The problem asks us to find the equation of a straight line. The equation is given in the form $$y=mx+c$$. We are provided with two important pieces of information: the gradient (steepness) of the line, which is represented by the letter $$m$$, and a specific point $$(x,y)$$ that lies on the line.

**step2** Identifying the given information

From the problem statement, we know the following values:
- The gradient, $$m$$, is given as $$\dfrac {1}{3}$$. This number tells us how much the line rises for every unit it moves to the right.
- A point on the line is given as $$(3,-1)$$. This means that when the horizontal position (x-value) is 3, the vertical position (y-value) on the line is -1.
In the general equation $$y=mx+c$$, $$x$$ and $$y$$ represent the coordinates of any point on the line, $$m$$ represents the gradient, and $$c$$ represents the y-intercept. The y-intercept is the specific point where the line crosses the vertical (y) axis, and at this point, the x-value is 0.

**step3** Using the given point and gradient to find the y-intercept

We have the general equation of the line: $$y=mx+c$$. Our goal is to find the specific value of $$c$$ for this line. We can do this by using the known values of $$m$$, $$x$$, and $$y$$ that we identified in the previous step.
Let's substitute these known values into the equation:
The y-value from our point is -1, so we write: $$-1$$
The m-value (gradient) is $$\dfrac{1}{3}$$
The x-value from our point is 3, so we write: $$3$$
Placing these numbers into their correct positions in the equation, we get:
$$-1 = \dfrac{1}{3} \times 3 + c$$

**step4** Calculating the y-intercept

Now, we need to perform the multiplication operation first, following the order of operations:
$$\dfrac{1}{3} \times 3$$ means one-third of 3.
One-third of 3 is 1.
So, the equation simplifies to:
$$-1 = 1 + c$$
To find the value of $$c$$, we need to figure out what number, when added to 1, gives us -1. We can do this by subtracting 1 from both sides of the equation:
$$-1 - 1 = c$$
When we subtract 1 from -1, we get -2.
So, the value of the y-intercept, $$c$$, is -2.

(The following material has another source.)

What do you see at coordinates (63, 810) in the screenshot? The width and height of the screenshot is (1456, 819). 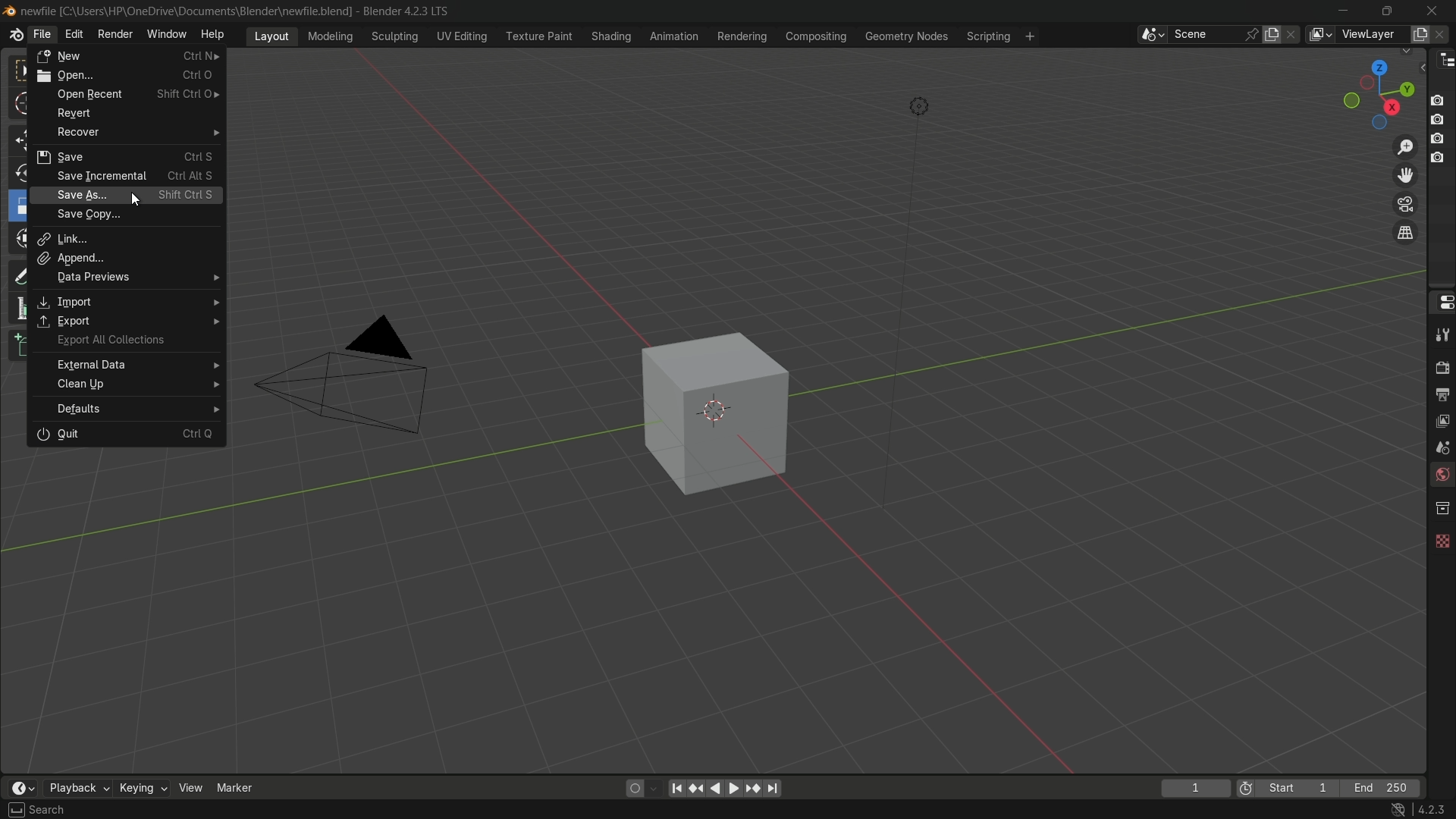 I see `Select` at bounding box center [63, 810].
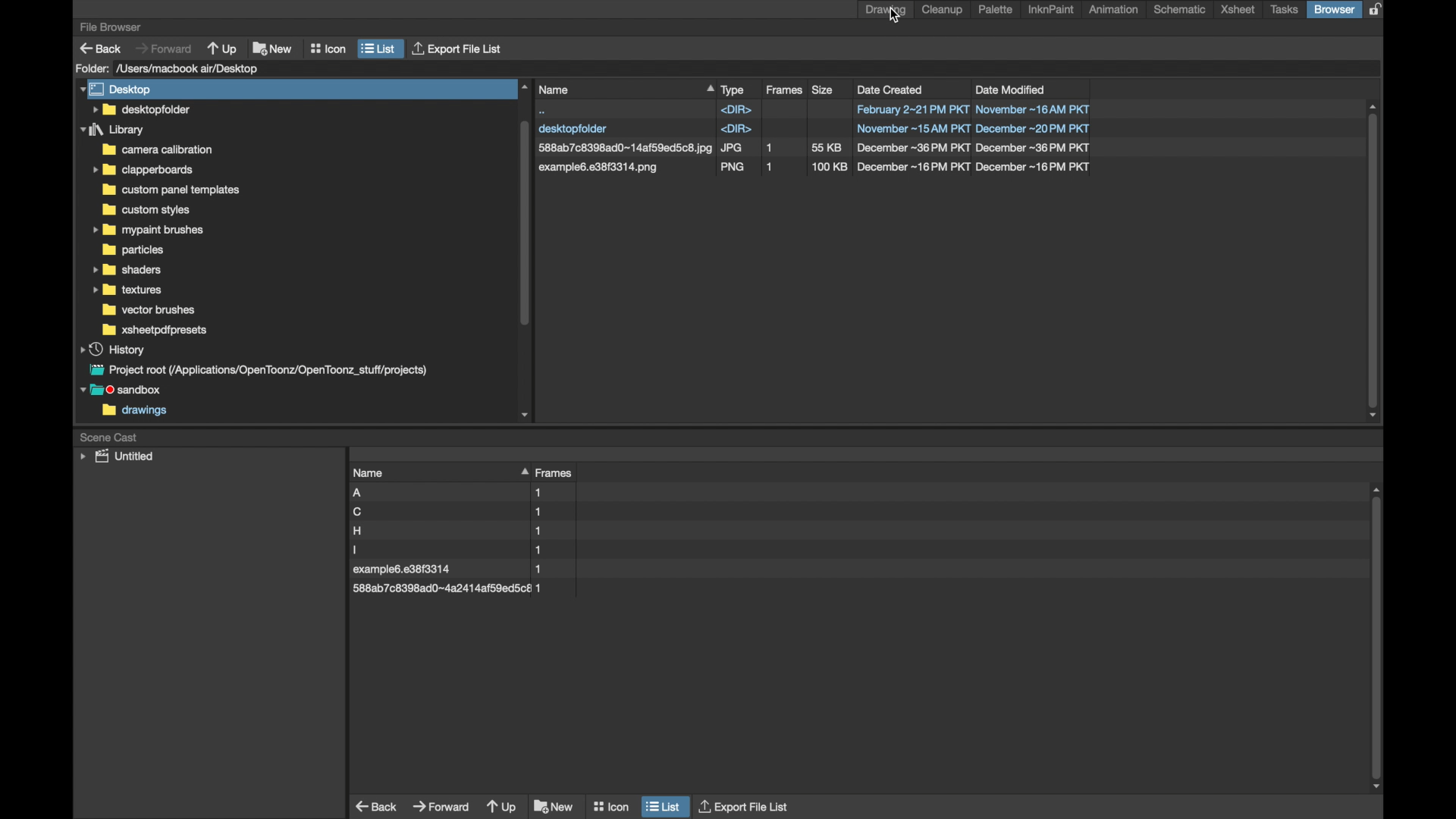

**step5** Forming the final equation of the line

Now that we have found both the gradient ($$m$$) and the y-intercept ($$c$$), we can write the complete equation of the line.
We know that $$m = \dfrac{1}{3}$$ and we have calculated that $$c = -2$$.
We will substitute these values back into the general form $$y=mx+c$$:
The equation of the line is $$y = \dfrac{1}{3}x - 2$$.